Recenzja: Torba kurierska Mission Workshop
instagram viewerPRZEWODOWY
Dobra równowaga. Rozsądny wybór koloru i rozmiaru. Czuje się na poziomie wojskowym w jakości konstrukcji. Podkładka na ramię w rozmiarze Jumbo. Top można złożyć lub zwinąć, jak chcesz.
ZMĘCZONY
Dostęp do wszystkich przedziałów jest trochę ciasny; rozległe, monolityczne wnętrze może nie nadawać się do przenoszenia czegokolwiek poza książkami. Mało estetyczne.
Dla łatwego dostępu do twojego sprzętu, torba listonoszka bije paski od standardowego plecaka każdego dnia i niezmiennie zapewnia więcej miejsca do zabawy.
Warsztat misji oferuje trzy torby kurierskie, i wyraźnie są stworzone z myślą o prawdziwych posłańcach, a nie o hipsterach.
Torby są twardymi, nylonowymi bestiami, a ich głównym celem jest odporność na warunki atmosferyczne. Zewnętrzna część wykonana jest z plandeki samochodowej, a wewnętrzna komora jest całkowicie pokryta wodoodpornym uretanem. Nawet zamki błyskawiczne są gumowane.

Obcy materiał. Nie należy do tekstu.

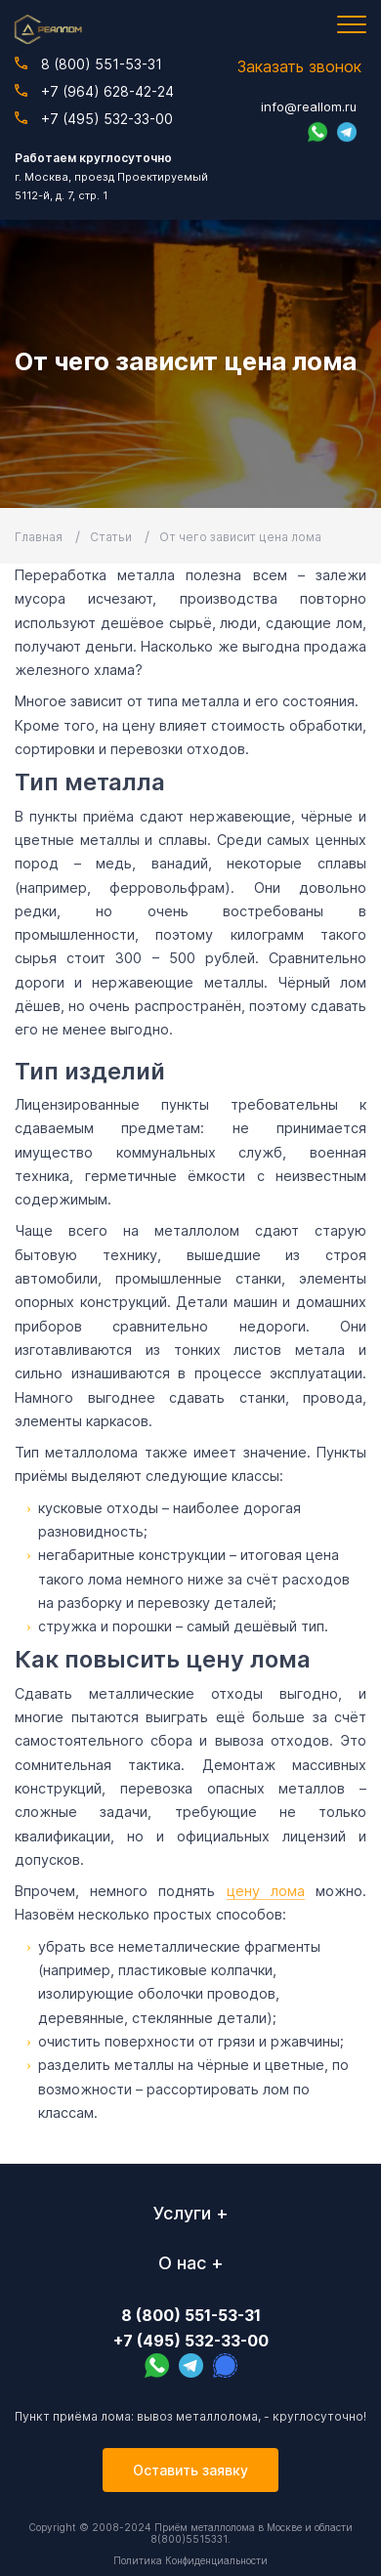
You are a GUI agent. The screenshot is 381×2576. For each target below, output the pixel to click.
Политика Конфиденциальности (190, 2560)
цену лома (266, 1890)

Plastikowe klipsy i masywne nakładki na rzepy uzupełniają zamknięcia: jeśli woda w jakiś sposób dostanie się do torby, co wydaje się mało prawdopodobne, można ją odwrócić i wysunąć bez zamieszania.
Twarde i wytrzymałe, te torby mogą wyraźnie wytrzymać – znacznie więcej niż te opisane w typowej rozmowie marketingowej o „balistycznym nylonie”, na której opiera się większość paczek.
Dostępne w trzech wzorach, jedyną istotną różnicą między torebkami Monty, Remik i Shed jest rozmiar. Monty wielkości kufla mierzy 16 "x 10" x 5 ", podczas gdy Szopa rozciąga się do 20 "x 12" x 6". Dostajesz również kilka dodatkowych kieszeni wewnętrznych z dwiema większymi torbami.
W przeciwnym razie wszystkie są dostępne w tych samych pięciu kolorach, a działanie i użyteczność są prawie takie same. Weź pod uwagę liczbę podręczników i rozmiar laptopa, który będziesz nosić, i odpowiednio go kup.